New Multiple Employee Requests

Screenshot of Request Information, Requested Employees, and Role Information sections of HRS New Multiple Employee Request screen
Click image to enlarge

The New Multiple Employee Request workflow allows you to request the same changes for multiple employees at once. Most often this is used to add roles for multiple employees with current access who will all be working on a specific project or new business need.

  1. For the Request Information section, pay attention to the following fields:
    • Effective Date – this is the date that you want the HRS access to become active. The field will default to the current date, but you may change it as appropriate.
    • New Row Security Perm. List – if you will be changing the row security levels for all users to the same new level, enter the new value in this field. Otherwise, leave the field blank to keep users’ row security levels (shown in each user’s row in the Requested Employees section) as they currently are. Learn more about row security permission lists.

    Note about Request Type: It is not recommended to use Add Security Template or Remove Security request types in Multiple Employee Requests. Those workflows have not been optimized at this time. Multiple Employee Requests should only be used for the default Add Security request type.

  2. In the Requested Employees section, enter the employee ID # of the first user in the Empl ID field, then click the magnifying glass icon. Do not click the magnifying glass icon without entering an Empl ID – this causes HRS to load all employees which takes a very long time.
  3. Select the position requiring access from the list of the user’s positions in the Lookup window. The Empl ID field will be populated with a string including Empl ID, Empl Rcd, and UDDS (example: 00123456:0,A022045) to designate the selected position. All other fields will populate with the correct information for the selected position as well.
    • Note about Student Help positions: Supervisor ID might populate blank or with an incorrect employee ID # for SH positions. Ensure that the Supervisor ID field contains the correct employee ID # for the student’s supervisor.
  4. To add additional users to the request, click the + (plus sign) button in the Insert A Row column to add another role row.
    • If you accidentally add too many rows, click the – (minus sign) button in the Delete A Row column of the row you want to delete.
  5. Use the links in the Role Information section to check the user’s current access or to view the catalog of all HRS roles within HRS (alternatively: check out the UW-Madison catalogs for HRS and EPM roles for additional guidance!)
  6. Follow the instructions for the single employee Add Security request type to complete the Requested Roles and Comments sections and submit the request. HRS will create separate requests for each user included in the request which will all follow the standard approvals process.

Comments

Comments are required for all requests.
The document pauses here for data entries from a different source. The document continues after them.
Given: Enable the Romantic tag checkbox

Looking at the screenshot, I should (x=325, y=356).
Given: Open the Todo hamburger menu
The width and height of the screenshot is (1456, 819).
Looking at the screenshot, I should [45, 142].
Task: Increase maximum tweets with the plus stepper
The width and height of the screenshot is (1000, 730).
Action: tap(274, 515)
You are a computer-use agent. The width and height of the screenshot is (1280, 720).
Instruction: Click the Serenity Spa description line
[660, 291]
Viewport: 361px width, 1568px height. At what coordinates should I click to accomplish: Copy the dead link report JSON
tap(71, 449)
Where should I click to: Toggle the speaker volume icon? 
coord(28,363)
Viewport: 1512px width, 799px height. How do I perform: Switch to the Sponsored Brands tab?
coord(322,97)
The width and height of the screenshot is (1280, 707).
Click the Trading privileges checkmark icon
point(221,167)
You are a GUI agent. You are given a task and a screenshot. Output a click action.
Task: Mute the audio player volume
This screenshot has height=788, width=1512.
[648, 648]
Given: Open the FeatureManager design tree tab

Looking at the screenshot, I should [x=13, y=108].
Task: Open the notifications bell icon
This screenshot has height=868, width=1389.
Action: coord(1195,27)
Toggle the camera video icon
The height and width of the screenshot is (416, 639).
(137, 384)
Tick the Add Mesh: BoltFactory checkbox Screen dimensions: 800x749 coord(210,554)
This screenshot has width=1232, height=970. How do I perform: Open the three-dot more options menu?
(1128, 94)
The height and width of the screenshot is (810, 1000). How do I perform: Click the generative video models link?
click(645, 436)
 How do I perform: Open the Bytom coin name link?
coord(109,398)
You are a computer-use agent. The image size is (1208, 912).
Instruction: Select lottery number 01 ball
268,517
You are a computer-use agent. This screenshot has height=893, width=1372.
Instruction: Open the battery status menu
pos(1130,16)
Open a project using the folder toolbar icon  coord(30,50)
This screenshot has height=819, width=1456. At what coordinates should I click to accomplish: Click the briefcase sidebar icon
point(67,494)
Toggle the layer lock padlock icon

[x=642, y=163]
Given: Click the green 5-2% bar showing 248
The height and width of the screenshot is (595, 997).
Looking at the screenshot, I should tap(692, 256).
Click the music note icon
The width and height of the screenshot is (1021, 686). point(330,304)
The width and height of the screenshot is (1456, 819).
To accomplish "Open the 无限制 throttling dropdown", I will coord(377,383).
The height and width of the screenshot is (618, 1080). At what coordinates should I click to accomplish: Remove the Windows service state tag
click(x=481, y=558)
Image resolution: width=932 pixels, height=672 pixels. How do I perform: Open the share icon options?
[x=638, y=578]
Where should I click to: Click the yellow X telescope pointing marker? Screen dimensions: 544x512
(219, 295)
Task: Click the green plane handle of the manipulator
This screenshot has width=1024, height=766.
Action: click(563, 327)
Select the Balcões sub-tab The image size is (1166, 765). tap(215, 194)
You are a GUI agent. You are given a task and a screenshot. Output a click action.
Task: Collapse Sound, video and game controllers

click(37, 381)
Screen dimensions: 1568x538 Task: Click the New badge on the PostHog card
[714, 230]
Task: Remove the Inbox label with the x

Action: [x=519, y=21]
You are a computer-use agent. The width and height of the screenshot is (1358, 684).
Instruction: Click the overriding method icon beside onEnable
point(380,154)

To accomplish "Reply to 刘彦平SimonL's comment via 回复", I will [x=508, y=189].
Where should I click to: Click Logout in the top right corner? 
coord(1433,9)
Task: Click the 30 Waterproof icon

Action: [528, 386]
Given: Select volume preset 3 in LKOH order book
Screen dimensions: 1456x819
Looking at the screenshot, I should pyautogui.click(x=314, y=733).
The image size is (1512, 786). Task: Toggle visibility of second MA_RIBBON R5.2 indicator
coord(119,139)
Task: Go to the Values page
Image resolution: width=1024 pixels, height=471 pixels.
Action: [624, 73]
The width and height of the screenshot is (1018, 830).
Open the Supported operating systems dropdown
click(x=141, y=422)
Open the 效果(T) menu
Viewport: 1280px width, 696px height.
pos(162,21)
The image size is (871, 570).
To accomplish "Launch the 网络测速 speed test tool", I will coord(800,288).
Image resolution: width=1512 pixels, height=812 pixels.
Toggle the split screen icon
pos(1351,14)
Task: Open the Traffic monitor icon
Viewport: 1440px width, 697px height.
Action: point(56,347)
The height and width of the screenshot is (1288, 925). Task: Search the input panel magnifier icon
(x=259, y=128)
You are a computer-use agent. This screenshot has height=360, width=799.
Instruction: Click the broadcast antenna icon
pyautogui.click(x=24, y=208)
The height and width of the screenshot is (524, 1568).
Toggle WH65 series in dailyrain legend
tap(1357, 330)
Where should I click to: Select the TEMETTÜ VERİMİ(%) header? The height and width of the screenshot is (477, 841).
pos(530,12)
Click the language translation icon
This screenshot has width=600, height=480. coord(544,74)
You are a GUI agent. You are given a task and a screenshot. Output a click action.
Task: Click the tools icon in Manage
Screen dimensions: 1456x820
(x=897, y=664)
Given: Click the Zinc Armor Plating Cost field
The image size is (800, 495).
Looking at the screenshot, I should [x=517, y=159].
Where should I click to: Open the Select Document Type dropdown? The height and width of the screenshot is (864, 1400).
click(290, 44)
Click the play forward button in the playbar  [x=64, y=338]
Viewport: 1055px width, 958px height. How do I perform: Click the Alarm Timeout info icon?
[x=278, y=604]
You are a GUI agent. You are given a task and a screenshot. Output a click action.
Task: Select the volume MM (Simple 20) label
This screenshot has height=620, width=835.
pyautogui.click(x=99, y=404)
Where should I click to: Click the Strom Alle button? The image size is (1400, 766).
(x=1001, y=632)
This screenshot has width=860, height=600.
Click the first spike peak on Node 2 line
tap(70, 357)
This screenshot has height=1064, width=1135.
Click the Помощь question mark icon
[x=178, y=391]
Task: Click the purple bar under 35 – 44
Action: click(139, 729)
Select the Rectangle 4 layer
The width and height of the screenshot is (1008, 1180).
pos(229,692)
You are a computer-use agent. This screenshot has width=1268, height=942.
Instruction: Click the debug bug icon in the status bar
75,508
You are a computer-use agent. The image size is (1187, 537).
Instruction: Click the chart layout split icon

Comments explain the rationale for the request so it’s easier for division and OHR approvers to determine what the user needs to do, if the requested access is appropriate for that work, or if the requested access could be revised to be more appropriate and efficient.

Comment considerations:

  • Indicate which templates were used and if any roles were added or removed.
  • If template was not used, provide a brief explanation of why not.
  • If the row security level is greater than the user’s appointing division, provide a brief justification for why the user needs to access data outside their division.
  • If submitting Remove Security, explain why roles are being removed. (Remember that Remove Security requests do not need to be submitted to remove someone’s access when their position ends!)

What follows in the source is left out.